Hi there. I'm a writer for a lifestyle site called MEL Magazine, and I'm working on a piece about how the poly community portrays the stigma against it. While I agree that anti-poly stigma exists, there's a troubling trend of some poly people likening it to homophobia, racism, and other prejudices people may think of as incomparable. Do you see polyamorous people as literally being denied civil rights or oppressed by state power? Or are a few individuals playing the victim?

Okay, I wasn't originally going to even answer this, because I find it obnoxious for a number of reasons. It seems very odd for a magazine writer to reach out to me with an anonymous tumblr message rather than an email - I've done media requests and interviews and given quotes before, but generally, the journalist contacts me through email and we can chat back and forth, answer questions, clarify, etc. But in order to answer you, I have to post this publicly and anonymously.  Despite this, I decided to answer it, so here you go:

You've got both a strawman and a false dichotomy in your question.

First off, you cite a "troubling trend of some poly people" saying something, but you don't actually cite any examples. I'm active in the polyamorous community, both online and in a very polyam-friendly area, and I do not hear this. Ever. Something you heard someone say, or something you saw floating around tumblr, is not enough to put words in an entire community's mouth. You're making up a position to respond to that just doesn't exist, which is called straw-manning and is a fallacious, irresponsible way to start out.

I googled "polyamory stigma" and the first page is full of results where people have realistic, even-handed discussions of the problems and stigma that polyamorous people do face, without needing to make spurious comparisons to other types of oppression. It is true that polyamorous people face rejection from families and friends as well as a lack of access to healthcare, financial security, legal protections, hospital visitation, and child custody issues. It is also true that there is not a history of institutional violence against polyam people the way there has been against women, people of color, and LGBT people. Those facts can co-exist.

Someone's struggle can be real and valid without needing to compare it to other, different struggles. And that's the second issue: you have a false dichotomy in your question. You're trying to put words in my mouth and force me to either say something ridiculous and critiquable - that polyam people are "literally being denied civil rights" on the scale of Jim Crow or somesuch - or to turn me against other (alleged) people in my community and make me dismissively accuse them of "playing the victim." I will not be quoted saying either, despite your attempt to force me into this unfair either-or.
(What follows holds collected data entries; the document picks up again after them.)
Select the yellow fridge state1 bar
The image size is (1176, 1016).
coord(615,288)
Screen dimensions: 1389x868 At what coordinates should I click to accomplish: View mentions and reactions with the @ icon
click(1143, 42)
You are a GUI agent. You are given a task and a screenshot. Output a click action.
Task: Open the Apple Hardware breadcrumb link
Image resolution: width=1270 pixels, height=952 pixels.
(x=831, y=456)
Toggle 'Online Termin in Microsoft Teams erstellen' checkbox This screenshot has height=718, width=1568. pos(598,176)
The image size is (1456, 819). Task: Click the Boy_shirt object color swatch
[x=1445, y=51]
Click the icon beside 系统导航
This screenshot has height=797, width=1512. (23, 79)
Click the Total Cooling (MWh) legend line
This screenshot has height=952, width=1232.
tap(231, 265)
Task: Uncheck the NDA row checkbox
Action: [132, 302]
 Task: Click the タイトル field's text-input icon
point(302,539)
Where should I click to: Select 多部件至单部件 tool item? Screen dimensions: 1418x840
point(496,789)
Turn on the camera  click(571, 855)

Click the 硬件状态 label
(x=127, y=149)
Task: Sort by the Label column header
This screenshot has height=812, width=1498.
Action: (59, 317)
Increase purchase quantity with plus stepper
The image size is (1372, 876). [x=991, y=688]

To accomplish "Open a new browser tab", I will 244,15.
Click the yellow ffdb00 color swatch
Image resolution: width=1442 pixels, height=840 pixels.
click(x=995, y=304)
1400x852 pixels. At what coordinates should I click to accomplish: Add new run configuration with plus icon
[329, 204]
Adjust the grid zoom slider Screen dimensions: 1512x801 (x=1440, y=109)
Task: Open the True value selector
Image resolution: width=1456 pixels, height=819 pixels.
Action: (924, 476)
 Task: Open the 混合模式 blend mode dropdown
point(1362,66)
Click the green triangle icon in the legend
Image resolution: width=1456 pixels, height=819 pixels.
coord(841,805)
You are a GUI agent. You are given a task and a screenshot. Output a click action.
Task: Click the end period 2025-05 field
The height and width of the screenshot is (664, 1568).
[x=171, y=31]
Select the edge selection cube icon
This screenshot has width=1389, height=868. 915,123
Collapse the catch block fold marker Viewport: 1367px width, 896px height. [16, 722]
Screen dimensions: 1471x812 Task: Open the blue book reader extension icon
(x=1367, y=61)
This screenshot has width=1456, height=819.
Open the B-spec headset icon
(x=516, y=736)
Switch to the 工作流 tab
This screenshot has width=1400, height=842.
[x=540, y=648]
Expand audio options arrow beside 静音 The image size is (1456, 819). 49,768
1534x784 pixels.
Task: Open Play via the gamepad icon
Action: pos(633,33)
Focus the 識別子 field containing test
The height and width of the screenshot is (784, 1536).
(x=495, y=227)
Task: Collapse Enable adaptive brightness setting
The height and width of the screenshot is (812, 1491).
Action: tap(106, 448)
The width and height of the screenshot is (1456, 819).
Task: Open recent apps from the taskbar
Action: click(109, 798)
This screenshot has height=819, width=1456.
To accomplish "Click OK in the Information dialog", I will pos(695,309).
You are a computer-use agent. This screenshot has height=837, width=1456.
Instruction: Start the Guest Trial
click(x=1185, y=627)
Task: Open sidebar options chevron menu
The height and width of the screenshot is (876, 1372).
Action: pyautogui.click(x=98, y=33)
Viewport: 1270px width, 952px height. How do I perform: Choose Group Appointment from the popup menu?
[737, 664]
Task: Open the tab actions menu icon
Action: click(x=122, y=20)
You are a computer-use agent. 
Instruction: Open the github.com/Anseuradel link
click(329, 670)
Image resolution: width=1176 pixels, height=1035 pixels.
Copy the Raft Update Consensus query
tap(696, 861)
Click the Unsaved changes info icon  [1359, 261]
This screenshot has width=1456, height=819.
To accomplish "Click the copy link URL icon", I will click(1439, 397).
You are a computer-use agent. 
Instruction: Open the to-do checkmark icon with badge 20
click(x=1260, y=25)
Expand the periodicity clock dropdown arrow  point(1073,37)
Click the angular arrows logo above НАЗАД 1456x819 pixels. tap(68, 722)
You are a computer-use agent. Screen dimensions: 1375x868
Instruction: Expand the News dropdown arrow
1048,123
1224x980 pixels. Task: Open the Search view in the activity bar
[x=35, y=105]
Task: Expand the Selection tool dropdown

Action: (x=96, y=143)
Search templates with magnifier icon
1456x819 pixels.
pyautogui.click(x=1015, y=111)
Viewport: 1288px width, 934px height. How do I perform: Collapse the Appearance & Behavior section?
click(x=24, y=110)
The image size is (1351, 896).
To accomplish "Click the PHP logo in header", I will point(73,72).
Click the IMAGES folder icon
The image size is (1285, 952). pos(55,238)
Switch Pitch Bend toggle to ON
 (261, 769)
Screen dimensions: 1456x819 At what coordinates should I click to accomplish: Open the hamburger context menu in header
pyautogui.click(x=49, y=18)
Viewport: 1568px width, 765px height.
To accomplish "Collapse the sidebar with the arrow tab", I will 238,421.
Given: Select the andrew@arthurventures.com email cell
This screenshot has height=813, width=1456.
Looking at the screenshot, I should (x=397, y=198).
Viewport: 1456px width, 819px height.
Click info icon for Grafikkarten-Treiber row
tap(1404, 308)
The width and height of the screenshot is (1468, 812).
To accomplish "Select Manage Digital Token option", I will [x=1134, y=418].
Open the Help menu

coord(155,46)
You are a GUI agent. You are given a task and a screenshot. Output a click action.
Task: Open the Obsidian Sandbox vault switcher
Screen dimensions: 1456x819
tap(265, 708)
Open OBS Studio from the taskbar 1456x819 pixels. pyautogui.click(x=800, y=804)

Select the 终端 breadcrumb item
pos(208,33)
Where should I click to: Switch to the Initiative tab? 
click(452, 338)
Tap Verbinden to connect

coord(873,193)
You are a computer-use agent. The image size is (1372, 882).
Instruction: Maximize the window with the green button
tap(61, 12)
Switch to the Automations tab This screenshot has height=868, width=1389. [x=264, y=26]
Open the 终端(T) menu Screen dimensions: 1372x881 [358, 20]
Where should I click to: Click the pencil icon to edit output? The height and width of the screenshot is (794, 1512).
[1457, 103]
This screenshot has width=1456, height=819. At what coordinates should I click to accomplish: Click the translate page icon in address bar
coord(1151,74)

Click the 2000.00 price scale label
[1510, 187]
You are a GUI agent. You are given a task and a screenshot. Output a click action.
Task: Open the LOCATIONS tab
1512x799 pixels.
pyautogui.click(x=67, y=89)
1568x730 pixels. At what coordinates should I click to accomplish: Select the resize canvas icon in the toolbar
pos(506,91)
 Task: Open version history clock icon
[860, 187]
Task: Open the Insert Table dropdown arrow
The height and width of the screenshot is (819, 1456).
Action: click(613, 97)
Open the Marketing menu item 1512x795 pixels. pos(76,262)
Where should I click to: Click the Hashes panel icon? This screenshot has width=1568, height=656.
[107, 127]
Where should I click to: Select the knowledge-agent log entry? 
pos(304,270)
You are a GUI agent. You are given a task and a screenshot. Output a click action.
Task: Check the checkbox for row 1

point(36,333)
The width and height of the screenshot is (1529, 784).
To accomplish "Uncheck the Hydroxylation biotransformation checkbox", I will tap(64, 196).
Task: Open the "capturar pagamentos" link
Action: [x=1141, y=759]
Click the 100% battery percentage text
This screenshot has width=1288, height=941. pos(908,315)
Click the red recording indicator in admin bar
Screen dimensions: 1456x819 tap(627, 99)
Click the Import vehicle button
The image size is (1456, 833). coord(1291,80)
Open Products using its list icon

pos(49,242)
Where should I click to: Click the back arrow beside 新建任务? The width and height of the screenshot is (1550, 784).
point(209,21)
If you want me to respond to a genuine position someone else is taking, then cite and quote it. But it should be a legitimate source, not something someone told you once. People are out there saying all kinds of ridiculous things, I'm sure - but being part of a minority group doesn't obligate me to speak for, or defend, everything everyone else is saying. I'm not responsible for managing the entire discourse around polyamory and oppression, and it's disingenuous of you to try and make me out to be.

I'd be happy to speak with you about specific issues I've faced in my career, family, community, and healthcare as a result of my polyamory - but you'd need to ask me more clearly and responsibly.